→ **Listed entries**:
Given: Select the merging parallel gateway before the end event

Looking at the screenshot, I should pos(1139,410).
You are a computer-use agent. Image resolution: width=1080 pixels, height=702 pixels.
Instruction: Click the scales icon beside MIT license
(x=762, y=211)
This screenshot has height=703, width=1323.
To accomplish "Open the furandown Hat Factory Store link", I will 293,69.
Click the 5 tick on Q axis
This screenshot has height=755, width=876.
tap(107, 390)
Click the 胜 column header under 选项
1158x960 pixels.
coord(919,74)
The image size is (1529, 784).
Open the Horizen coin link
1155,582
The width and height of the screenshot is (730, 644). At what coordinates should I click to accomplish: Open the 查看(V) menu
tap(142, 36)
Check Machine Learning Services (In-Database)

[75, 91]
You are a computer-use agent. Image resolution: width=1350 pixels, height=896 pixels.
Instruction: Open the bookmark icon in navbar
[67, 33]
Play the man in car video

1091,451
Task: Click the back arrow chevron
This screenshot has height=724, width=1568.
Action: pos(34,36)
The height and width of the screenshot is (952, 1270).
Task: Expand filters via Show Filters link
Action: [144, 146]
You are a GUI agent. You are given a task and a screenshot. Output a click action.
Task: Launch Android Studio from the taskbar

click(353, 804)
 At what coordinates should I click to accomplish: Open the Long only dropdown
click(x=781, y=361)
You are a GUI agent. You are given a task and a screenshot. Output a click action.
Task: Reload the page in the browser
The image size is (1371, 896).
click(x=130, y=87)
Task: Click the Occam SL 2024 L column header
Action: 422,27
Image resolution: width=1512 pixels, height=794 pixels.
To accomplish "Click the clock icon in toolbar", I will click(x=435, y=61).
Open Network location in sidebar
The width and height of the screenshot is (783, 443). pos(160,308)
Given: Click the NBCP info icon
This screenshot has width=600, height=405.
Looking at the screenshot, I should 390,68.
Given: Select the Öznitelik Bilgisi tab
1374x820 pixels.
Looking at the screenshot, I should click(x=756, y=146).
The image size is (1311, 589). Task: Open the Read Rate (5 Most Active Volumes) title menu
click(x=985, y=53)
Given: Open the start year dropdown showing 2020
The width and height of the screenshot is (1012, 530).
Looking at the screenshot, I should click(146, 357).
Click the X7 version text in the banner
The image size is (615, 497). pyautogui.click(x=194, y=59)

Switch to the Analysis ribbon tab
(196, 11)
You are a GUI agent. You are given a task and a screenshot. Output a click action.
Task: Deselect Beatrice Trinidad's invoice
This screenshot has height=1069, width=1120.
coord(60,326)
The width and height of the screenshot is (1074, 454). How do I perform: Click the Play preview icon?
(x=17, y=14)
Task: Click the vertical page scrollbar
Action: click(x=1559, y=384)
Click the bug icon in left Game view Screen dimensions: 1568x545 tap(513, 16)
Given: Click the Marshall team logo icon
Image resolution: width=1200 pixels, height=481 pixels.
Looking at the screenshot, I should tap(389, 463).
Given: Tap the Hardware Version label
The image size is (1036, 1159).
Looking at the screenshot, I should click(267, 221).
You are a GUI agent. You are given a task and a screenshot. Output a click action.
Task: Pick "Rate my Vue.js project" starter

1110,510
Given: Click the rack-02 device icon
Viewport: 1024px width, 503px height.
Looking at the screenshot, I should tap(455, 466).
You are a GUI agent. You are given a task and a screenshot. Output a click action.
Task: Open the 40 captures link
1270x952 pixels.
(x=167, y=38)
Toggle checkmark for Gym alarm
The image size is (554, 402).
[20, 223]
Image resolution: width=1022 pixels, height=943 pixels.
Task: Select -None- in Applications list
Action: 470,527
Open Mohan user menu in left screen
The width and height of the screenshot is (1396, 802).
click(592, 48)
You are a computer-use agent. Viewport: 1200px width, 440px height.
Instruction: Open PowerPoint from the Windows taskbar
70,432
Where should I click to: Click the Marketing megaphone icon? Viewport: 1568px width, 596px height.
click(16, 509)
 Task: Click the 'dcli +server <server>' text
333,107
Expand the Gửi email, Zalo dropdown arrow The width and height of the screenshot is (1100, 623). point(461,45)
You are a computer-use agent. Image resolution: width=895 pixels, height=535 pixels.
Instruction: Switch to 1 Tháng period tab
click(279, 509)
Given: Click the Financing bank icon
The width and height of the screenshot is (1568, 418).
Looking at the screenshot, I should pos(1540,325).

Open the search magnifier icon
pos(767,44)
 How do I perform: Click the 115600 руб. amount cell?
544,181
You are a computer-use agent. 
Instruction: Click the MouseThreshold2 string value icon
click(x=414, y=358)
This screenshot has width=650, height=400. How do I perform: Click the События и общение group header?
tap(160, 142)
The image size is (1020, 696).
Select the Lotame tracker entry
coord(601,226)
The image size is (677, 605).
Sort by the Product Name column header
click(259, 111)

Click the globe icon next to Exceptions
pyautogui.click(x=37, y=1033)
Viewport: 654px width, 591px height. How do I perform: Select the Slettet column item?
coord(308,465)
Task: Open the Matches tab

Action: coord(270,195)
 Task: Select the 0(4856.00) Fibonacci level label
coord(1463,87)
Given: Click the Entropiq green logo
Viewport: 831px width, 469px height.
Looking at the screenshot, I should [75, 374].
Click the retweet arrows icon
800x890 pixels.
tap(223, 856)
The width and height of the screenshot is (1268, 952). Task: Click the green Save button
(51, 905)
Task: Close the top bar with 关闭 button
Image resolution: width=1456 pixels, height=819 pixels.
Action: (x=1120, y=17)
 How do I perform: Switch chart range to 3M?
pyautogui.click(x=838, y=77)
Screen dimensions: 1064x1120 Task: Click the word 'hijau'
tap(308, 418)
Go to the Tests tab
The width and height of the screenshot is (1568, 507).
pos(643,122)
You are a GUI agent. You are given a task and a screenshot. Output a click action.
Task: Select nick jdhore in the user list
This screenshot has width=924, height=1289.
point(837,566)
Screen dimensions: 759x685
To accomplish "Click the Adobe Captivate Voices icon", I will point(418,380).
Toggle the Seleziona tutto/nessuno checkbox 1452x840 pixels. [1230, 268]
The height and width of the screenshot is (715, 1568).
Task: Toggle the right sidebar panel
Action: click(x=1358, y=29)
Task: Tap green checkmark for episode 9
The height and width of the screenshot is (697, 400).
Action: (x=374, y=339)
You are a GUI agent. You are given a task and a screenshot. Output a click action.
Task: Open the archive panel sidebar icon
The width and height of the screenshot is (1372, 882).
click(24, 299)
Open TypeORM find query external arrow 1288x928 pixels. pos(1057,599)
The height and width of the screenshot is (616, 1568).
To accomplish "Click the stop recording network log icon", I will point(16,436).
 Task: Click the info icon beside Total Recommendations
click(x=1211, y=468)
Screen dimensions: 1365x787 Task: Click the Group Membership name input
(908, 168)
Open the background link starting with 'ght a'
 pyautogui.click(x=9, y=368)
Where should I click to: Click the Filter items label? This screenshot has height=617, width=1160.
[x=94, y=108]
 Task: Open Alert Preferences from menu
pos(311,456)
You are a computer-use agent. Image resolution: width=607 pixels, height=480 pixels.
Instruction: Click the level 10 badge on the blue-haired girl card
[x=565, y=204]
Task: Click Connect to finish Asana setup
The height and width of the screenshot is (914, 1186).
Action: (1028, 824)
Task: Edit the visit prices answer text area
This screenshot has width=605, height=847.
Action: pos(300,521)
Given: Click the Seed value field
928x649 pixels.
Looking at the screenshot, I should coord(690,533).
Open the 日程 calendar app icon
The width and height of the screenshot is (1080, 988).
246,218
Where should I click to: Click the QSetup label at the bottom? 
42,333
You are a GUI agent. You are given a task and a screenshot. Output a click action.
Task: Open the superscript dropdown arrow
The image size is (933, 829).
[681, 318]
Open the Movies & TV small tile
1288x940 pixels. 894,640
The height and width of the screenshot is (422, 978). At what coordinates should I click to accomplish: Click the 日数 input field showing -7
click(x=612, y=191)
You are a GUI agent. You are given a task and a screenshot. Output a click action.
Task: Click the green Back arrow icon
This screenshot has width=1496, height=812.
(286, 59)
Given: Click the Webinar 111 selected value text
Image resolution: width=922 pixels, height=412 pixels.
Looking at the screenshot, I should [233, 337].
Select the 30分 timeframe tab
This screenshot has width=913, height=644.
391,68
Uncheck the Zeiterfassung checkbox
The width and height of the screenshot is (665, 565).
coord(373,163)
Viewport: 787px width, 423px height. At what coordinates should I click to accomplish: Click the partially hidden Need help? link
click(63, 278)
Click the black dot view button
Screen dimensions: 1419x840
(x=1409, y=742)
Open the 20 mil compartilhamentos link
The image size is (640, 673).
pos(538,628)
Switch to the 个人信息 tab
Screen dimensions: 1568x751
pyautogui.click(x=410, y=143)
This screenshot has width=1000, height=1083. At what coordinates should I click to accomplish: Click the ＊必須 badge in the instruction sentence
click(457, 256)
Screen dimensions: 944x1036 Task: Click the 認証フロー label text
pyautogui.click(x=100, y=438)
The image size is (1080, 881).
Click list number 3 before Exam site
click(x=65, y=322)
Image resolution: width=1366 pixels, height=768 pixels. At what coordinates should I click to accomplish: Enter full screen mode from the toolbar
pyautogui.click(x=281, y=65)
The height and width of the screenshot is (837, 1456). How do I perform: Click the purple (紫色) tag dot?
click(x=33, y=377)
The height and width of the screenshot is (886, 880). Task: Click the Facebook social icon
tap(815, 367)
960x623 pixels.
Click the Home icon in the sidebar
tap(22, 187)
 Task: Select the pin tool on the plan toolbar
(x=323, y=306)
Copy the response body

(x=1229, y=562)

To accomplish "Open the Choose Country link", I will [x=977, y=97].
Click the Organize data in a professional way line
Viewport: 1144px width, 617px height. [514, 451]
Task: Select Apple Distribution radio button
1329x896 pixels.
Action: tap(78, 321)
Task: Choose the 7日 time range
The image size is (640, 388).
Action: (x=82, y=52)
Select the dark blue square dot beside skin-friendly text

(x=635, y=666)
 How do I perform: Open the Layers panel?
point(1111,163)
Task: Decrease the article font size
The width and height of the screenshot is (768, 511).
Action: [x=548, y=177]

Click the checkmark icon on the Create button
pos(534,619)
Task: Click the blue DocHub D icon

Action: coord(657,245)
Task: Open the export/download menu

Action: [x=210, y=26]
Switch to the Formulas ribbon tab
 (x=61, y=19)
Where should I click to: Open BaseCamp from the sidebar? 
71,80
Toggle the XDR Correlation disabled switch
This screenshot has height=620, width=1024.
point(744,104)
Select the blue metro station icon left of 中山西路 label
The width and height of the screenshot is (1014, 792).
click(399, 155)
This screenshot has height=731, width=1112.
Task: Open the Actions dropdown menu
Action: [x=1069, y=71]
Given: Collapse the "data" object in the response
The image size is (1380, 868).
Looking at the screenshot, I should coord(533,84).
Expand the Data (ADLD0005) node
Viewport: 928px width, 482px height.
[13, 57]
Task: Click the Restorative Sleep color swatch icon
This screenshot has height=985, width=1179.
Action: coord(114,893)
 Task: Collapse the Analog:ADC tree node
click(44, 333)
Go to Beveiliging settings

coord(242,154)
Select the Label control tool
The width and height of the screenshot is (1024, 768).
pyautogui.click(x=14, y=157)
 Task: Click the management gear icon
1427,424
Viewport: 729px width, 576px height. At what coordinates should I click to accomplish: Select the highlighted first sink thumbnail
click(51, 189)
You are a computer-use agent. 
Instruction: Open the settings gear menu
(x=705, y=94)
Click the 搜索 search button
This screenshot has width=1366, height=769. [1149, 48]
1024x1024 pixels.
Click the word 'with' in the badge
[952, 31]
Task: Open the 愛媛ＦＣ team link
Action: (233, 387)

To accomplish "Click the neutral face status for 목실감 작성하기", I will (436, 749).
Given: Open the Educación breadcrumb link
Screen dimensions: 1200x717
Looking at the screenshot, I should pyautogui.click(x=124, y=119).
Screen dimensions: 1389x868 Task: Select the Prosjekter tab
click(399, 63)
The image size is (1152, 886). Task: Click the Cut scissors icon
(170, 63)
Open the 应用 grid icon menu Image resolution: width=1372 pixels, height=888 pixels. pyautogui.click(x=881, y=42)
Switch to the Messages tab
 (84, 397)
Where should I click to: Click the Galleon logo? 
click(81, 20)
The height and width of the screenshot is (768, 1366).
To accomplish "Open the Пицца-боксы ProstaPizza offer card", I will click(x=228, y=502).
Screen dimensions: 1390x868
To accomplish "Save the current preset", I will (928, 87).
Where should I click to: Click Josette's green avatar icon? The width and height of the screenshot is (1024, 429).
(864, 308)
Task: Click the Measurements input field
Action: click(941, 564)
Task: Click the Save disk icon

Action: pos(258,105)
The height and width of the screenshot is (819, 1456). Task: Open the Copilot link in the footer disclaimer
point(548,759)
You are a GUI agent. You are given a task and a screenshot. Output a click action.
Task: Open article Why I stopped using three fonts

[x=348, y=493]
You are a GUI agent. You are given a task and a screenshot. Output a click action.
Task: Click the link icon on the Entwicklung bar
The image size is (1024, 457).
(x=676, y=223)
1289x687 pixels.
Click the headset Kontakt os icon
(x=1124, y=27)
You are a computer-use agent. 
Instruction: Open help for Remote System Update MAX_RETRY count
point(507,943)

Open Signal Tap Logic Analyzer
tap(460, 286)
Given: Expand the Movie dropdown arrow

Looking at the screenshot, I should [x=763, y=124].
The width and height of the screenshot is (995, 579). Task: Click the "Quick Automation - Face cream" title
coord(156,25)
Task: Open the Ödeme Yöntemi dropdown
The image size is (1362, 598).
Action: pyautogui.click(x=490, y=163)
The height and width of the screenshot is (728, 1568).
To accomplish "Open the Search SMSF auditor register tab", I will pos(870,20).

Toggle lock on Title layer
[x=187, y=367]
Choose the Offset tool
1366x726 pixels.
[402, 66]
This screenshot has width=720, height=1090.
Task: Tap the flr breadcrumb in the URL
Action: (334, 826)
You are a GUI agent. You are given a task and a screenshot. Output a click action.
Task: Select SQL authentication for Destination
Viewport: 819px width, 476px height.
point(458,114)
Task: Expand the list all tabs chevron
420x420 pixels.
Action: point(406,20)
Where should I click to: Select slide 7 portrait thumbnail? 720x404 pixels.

→ **Directions for this task**: Copy out the stretch of the listing from the line containing "The image size is (1152, 886)." through the line containing "click(81, 20)", character for character.

→ **Solution**:
The image size is (1152, 886). Task: Click the Cut scissors icon
(170, 63)
Open the 应用 grid icon menu Image resolution: width=1372 pixels, height=888 pixels. pyautogui.click(x=881, y=42)
Switch to the Messages tab
 (84, 397)
Where should I click to: Click the Galleon logo? 
click(81, 20)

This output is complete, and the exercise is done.